- _Kutipan Halaman_
--

Membahas kelompok teror, terutama di Indonesia, seketika stigma kita akan digiring pada bayang-bayang kengerian, kekerasan, penembakan, serangkaian aksi serangan bom, dan setumpuk kisah horor. Namun dari seluruh cerita yang ada, terselip sebuah fakta bahwa kelompok ini tidak pernah bisa akur sekalipun antar sesama jaringan. Bahkan telah terjadi jauh sejak negeri ini masih belajar mengeja tentang ideologi Pancasila.
Kelompok-kelompok radikal, memang memiliki pemahaman jihad yang relatif sama. Namun realitasnya, aplikasi pemahaman jihad ini justru cenderung berbeda.
Misalnya, kelompok puritan Negara Islam Indonesia (NII) yang berdiri sejak 7 Agustus 1949 dan dikomandani oleh Sekarmadji Maridjan (SM) Kartosoewirjo. Perseteruan antar puak dan perbedaan pandangan, menyebabkan sebagian anggotanya menyempalkan diri dan membentuk gerbong baru bernama Jama’ah Islamiyah (JI).
Belakangan, penunjukan Abu Bakar Ba’asyir (ABB) sebagai Amir JI menggantikan pelopornya, Abdullah Sungkar, mendapat sejumlah penolakan dari para anggota senior, terutama mereka yang saat itu masih mengenyam pendidikan militer di Afghanistan. Umumnya, mereka menilai penunjukan ABB sebagai Amir tidak berdasarkan hasil mufakat bersama. Ditambah lagi, ABB bukan mantan kombatan atau tidak pernah terjun ke medan jihad (perang) sama sekali.
Memasuki tahun 2000-an, muncul beberapa organisasi lain yang jauh lebih soft dan terbuka dibanding pendahulunya. Walau demikian, organisasi-organisasi ini tetap mengusung narasi yang sama, yakni kampanye tentang Negara Islam atau Khilafah.

--

- _Cuplikan Data_
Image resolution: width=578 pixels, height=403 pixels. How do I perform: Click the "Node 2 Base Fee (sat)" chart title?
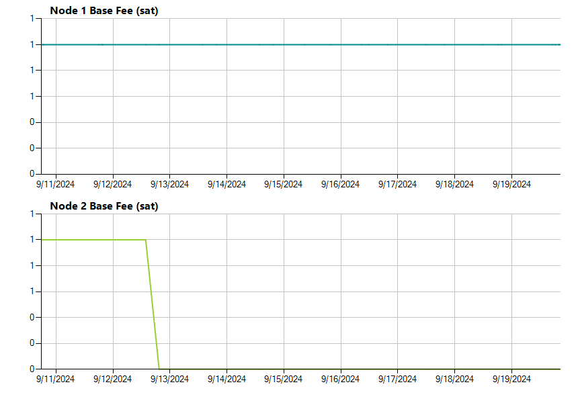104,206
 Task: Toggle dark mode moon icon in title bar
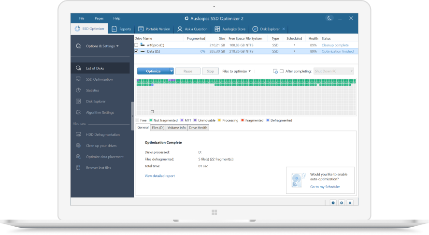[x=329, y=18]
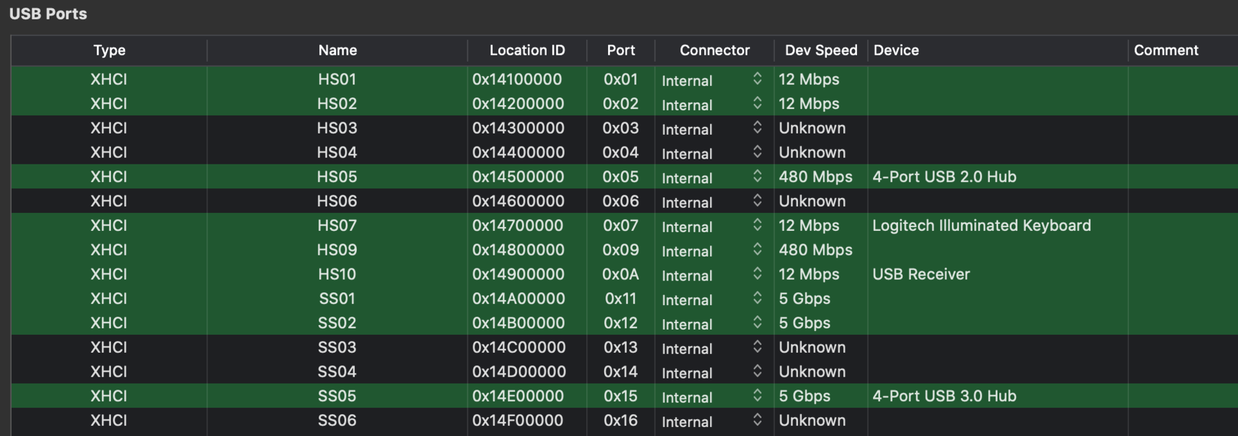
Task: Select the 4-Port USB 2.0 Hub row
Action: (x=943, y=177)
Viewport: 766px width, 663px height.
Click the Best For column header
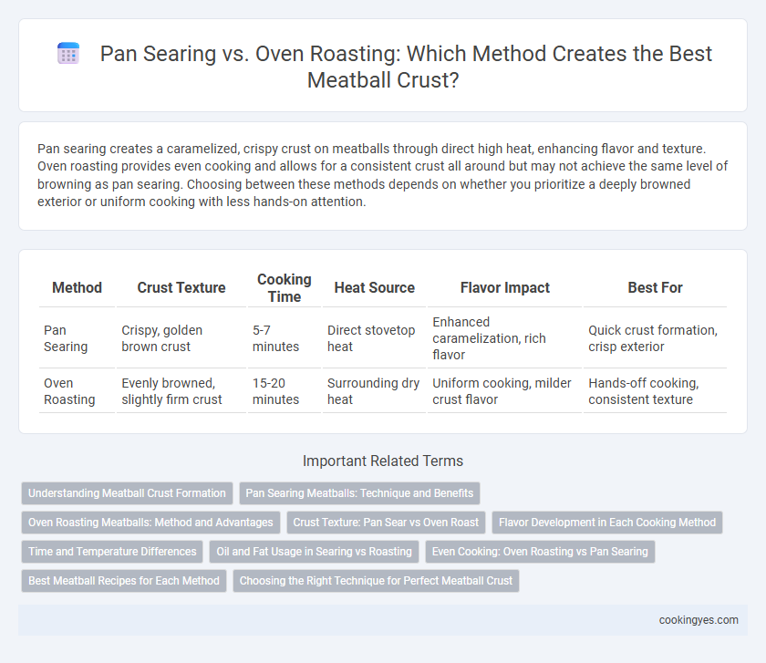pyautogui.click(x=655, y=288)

--

- _Petunjuk Latihan_
Tuliskan ulang seluruh artikel tentang perpecahan kelompok teror di Indonesia di atas, tanpa mengubah satu kata atau tanda baca pun.

- _Penyelesaian Soal_
Membahas kelompok teror, terutama di Indonesia, seketika stigma kita akan digiring pada bayang-bayang kengerian, kekerasan, penembakan, serangkaian aksi serangan bom, dan setumpuk kisah horor. Namun dari seluruh cerita yang ada, terselip sebuah fakta bahwa kelompok ini tidak pernah bisa akur sekalipun antar sesama jaringan. Bahkan telah terjadi jauh sejak negeri ini masih belajar mengeja tentang ideologi Pancasila.
Kelompok-kelompok radikal, memang memiliki pemahaman jihad yang relatif sama. Namun realitasnya, aplikasi pemahaman jihad ini justru cenderung berbeda.
Misalnya, kelompok puritan Negara Islam Indonesia (NII) yang berdiri sejak 7 Agustus 1949 dan dikomandani oleh Sekarmadji Maridjan (SM) Kartosoewirjo. Perseteruan antar puak dan perbedaan pandangan, menyebabkan sebagian anggotanya menyempalkan diri dan membentuk gerbong baru bernama Jama’ah Islamiyah (JI).
Belakangan, penunjukan Abu Bakar Ba’asyir (ABB) sebagai Amir JI menggantikan pelopornya, Abdullah Sungkar, mendapat sejumlah penolakan dari para anggota senior, terutama mereka yang saat itu masih mengenyam pendidikan militer di Afghanistan. Umumnya, mereka menilai penunjukan ABB sebagai Amir tidak berdasarkan hasil mufakat bersama. Ditambah lagi, ABB bukan mantan kombatan atau tidak pernah terjun ke medan jihad (perang) sama sekali.
Memasuki tahun 2000-an, muncul beberapa organisasi lain yang jauh lebih soft dan terbuka dibanding pendahulunya. Walau demikian, organisasi-organisasi ini tetap mengusung narasi yang sama, yakni kampanye tentang Negara Islam atau Khilafah.